A separate report this week by RealtyTrac reported that foreclosures for May were up 19 percent from April and up nearly 90 percent from May 2006. In Nevada, there was one foreclosure filing for every 166 households last month, nearly four times the national average and the highest rate in the country for the fifth month in a row, according to RealtyTrac.

Some lenders are working to help borrowers who got into trouble. By making concessions, like offering a new loan with a lower interest rate or shifting from an adjustable to a fixed rate, those lenders may lose a little in the short term. But they’re hoping to head off bigger losses if the loan goes to default and the borrower's home is sold in a foreclosure.

"There's no question that within the industry it's kind of all hands on deck — let's work with borrowers," said Duncan. "They are aggressively restructuring loans for people who, largely due to circumstances beyond their control, are in some difficulty."

Those circumstances include a drop in housing prices in many parts of the country, which has left some recent homebuyers holding loans that are bigger than the value of their houses. So far, the biggest problems are cropping up in the relatively small subprime market, where the riskiest lending took place.

No one can say for sure when the housing market will hit bottom. The outlook for an overall recovery depends on a variety of factors, including the overall strength of the economy and job market, the direction of future interest moves, and how well borrowers now facing delinquency can get back on their feet.

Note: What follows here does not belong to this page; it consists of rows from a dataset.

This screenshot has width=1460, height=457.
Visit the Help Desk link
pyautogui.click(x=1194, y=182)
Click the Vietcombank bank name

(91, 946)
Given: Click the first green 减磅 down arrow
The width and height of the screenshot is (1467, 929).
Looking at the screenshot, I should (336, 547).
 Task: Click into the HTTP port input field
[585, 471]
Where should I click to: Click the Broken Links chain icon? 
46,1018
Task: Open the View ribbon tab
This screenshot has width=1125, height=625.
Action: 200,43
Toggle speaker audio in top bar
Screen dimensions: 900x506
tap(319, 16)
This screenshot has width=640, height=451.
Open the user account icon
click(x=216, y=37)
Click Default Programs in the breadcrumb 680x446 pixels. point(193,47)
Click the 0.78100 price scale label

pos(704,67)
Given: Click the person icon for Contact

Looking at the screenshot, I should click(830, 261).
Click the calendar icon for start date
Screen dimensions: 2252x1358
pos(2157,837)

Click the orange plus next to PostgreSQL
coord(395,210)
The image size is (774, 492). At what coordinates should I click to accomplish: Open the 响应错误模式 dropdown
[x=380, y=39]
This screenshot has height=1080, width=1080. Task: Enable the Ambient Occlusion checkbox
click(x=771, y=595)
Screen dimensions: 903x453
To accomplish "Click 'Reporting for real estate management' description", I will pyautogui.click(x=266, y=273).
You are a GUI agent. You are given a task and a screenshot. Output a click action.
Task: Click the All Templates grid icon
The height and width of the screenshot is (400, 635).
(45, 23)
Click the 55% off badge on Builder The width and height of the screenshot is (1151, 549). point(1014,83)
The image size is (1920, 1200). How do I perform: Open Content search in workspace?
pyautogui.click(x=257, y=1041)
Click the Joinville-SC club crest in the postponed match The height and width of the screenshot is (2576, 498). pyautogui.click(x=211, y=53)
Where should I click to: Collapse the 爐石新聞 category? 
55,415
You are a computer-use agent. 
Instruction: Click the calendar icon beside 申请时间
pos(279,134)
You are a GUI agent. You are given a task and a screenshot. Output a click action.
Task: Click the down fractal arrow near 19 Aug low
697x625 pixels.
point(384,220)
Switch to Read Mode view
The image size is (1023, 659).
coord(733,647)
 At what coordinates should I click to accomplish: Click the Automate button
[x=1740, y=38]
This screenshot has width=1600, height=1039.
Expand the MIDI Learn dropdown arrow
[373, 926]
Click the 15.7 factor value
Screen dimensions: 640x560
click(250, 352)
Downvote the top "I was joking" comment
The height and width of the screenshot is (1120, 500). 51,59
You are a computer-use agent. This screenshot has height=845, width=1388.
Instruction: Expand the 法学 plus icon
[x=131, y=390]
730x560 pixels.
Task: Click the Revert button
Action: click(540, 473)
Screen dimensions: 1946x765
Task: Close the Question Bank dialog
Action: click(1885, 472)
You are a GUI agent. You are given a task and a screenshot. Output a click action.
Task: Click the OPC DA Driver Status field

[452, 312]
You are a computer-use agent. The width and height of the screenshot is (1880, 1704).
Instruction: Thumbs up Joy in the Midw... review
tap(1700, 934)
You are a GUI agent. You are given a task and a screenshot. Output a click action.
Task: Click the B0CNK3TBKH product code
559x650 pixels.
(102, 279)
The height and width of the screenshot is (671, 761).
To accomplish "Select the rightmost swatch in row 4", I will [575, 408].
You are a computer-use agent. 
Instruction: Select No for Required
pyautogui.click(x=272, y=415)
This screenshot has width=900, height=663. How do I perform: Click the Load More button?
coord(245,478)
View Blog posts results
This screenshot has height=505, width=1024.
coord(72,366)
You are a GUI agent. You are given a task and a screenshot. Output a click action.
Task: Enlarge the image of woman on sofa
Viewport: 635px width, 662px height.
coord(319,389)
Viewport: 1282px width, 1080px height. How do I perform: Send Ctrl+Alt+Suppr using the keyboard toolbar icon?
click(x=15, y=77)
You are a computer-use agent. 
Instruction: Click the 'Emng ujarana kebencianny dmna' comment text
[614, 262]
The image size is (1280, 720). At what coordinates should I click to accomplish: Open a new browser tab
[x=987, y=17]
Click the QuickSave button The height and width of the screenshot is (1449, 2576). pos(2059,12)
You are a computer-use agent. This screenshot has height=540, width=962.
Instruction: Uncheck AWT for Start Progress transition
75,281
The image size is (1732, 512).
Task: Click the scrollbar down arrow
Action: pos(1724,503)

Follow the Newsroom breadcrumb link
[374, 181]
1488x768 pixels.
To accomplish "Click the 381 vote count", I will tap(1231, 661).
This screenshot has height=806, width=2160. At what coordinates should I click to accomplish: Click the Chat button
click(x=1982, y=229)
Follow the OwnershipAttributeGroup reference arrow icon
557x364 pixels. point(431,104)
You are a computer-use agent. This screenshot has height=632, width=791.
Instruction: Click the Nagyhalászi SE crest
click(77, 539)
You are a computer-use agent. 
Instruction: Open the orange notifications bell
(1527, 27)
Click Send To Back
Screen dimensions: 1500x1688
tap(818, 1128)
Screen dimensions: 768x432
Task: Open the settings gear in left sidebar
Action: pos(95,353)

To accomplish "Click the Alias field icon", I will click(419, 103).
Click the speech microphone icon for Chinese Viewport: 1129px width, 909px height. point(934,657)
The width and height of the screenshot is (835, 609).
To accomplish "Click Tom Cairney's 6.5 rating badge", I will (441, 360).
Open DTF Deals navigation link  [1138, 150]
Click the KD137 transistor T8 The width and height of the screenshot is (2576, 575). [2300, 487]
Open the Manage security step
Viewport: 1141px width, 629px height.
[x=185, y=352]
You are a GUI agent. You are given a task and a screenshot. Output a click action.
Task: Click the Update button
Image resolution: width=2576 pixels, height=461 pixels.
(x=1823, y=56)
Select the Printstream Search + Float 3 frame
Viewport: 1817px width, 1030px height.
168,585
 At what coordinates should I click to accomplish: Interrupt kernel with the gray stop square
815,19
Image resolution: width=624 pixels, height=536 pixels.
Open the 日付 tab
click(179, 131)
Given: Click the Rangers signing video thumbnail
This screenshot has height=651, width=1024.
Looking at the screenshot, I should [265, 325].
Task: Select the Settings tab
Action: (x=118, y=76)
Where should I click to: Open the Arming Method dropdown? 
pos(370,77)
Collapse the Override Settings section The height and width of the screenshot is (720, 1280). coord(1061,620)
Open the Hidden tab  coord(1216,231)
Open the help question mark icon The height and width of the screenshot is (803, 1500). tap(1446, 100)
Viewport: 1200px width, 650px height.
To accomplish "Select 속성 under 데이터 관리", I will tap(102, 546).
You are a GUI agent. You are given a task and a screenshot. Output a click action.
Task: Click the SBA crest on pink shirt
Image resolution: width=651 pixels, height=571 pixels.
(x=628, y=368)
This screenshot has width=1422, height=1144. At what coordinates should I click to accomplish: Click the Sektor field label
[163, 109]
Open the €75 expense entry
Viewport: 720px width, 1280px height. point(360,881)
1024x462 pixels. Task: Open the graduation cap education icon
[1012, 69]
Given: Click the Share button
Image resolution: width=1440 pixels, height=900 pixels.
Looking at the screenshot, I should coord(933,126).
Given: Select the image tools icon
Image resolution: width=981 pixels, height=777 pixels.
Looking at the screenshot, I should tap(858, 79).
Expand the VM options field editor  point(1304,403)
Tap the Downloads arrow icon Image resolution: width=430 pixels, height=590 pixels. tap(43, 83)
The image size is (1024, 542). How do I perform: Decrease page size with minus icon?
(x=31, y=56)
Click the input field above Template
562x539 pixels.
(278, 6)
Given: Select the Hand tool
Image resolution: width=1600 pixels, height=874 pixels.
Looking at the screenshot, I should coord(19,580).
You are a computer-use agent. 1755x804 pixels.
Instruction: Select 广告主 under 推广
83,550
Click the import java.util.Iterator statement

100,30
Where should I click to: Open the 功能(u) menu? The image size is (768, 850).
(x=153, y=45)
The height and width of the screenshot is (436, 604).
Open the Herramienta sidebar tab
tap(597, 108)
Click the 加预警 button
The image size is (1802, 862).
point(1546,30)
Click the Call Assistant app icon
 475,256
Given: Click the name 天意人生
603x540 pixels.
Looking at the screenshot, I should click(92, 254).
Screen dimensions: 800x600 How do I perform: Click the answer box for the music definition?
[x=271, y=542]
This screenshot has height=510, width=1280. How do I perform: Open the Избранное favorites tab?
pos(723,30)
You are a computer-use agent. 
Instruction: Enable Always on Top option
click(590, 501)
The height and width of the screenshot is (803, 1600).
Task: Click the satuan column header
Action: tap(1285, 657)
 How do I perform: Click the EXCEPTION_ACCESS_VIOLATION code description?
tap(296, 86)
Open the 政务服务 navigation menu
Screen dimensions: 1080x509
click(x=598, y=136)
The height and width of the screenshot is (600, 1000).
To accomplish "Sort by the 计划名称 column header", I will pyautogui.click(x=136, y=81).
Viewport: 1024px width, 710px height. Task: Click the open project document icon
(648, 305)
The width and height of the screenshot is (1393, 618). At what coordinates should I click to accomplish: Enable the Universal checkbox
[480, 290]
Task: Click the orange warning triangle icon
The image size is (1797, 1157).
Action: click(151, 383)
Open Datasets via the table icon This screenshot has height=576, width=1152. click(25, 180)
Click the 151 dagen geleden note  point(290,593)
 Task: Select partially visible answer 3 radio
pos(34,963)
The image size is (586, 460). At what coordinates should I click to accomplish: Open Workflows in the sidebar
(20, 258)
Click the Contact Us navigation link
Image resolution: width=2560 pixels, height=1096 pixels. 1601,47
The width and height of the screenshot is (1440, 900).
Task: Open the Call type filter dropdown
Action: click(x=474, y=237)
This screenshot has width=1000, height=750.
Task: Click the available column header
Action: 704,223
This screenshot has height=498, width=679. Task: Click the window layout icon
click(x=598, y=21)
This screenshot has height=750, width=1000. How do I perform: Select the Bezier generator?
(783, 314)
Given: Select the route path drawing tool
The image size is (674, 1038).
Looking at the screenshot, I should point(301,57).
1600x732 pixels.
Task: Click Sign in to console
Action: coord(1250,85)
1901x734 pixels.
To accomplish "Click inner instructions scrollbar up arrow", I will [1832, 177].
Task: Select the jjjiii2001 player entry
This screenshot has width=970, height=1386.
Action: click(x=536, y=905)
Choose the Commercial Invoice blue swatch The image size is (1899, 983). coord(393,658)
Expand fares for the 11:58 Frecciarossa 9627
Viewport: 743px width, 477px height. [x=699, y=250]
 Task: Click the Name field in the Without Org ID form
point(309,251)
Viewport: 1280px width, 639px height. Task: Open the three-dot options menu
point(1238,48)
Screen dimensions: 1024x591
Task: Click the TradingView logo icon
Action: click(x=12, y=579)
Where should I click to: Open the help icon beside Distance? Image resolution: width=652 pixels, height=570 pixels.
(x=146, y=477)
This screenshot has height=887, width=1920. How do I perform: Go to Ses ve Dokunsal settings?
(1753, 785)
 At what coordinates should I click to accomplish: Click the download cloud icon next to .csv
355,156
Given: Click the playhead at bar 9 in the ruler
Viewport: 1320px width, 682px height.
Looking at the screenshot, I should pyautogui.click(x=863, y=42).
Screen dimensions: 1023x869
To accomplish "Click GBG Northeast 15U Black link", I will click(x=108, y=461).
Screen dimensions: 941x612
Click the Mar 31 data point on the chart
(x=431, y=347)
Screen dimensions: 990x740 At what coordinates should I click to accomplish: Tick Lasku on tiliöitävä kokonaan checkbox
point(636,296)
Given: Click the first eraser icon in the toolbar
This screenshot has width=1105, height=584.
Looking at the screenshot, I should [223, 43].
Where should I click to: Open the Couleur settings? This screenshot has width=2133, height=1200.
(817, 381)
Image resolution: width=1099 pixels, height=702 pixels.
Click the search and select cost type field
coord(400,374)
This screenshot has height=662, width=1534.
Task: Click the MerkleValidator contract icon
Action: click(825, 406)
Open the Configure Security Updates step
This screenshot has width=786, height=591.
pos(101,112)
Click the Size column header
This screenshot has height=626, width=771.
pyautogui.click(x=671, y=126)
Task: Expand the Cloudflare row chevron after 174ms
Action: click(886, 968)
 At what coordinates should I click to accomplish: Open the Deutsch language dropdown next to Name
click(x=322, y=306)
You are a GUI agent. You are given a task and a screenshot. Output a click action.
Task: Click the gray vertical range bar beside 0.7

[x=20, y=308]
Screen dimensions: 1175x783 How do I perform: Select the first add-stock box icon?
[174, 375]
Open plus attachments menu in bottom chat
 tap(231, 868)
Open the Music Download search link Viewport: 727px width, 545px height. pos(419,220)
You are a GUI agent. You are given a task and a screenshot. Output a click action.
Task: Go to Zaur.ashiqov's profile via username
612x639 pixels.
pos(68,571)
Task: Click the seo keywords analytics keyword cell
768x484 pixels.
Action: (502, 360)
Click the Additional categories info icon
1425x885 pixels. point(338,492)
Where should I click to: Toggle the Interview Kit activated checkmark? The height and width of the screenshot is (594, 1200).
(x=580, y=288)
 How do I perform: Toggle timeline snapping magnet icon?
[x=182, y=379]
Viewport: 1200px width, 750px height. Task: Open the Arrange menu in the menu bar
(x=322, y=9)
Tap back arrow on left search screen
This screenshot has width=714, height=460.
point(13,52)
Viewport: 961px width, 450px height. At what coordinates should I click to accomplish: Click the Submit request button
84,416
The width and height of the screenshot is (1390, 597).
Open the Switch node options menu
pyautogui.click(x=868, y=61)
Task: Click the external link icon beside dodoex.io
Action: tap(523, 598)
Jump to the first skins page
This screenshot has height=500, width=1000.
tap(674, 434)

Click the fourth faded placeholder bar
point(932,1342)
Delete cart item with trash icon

In any case, it will be some time before the dust settles on the mortgage market and any housing turnaround can be confirmed. That’s because the process of working out a delinquent loan — whether through refinancing or foreclosure — can take months to play out. For lenders and investors who bought bad loans, the process will likely extend well into next year.

“It can take 12 to 14 months for the loans to go through the foreclosure process and then be sold before a loss might be incurred (by the lender),” said Susan Barnes, head of mortgage-backed securities ratings at Standard & Poor’s.

In the meantime, hopes for a buoyant spring season have come and gone for the real estate market with little sign of recovery, especially in regions where the level of unsold new and existing homes remains at historically high levels.

"There are large inventories that will have to be worked off in certain sections of the country before we see a recovery take place," said Duncan.

Meanwhile, lenders have tightened standards for new loans, which has shut some potential buyers out of the market. Rising interest rates have also slowed demand.

“Certainly the evidence suggests that the housing recession is getting worse, not better,” said Nouriel Roubini, a former White House economist who is now an economics professor at New York University.

While the number of foreclosures hit a record, the national average masks strength and weakness in different regions of the country. Markets in California, Florida, Nevada and Arizona, which  saw the biggest boom, are now feeling the most pain — and will likely take the longest to recover. Ohio, Indiana and Michigan also saw high rates of foreclosures, according to the latest figures. But nearly half the states outside those trouble spots saw a drop in new foreclosures.

So far, it doesn’t appear that the housing recession has spread to the wider U.S. economy. Though interest rates have bumped higher, they still remain fairly tame by historical standards. Inflation, as measured the by the Producer Price Index, appears to be holding steady, according to figures released Thursday. And despite the pinch of higher gasoline prices, consumer spending has shown little sign of slowing, based on retail sales figures released on Wednesday.

All of which leads some economists to believe that despite the financial hit to the millions of individual borrowers who got in over their heads, the impact on the wider U.S. economy will be limited.

“The U.S. is a massive economy with incredible productivity, and the non-housing (gross domestic product) has been growing over 3 percent in the last year,” said Brian Wesbury, chief economist at First Trust Advisors.

“We can absorb these losses. It's going to be painful, and there's still some losses to come. But it's not the kind of thing that will drag the entire economy down.”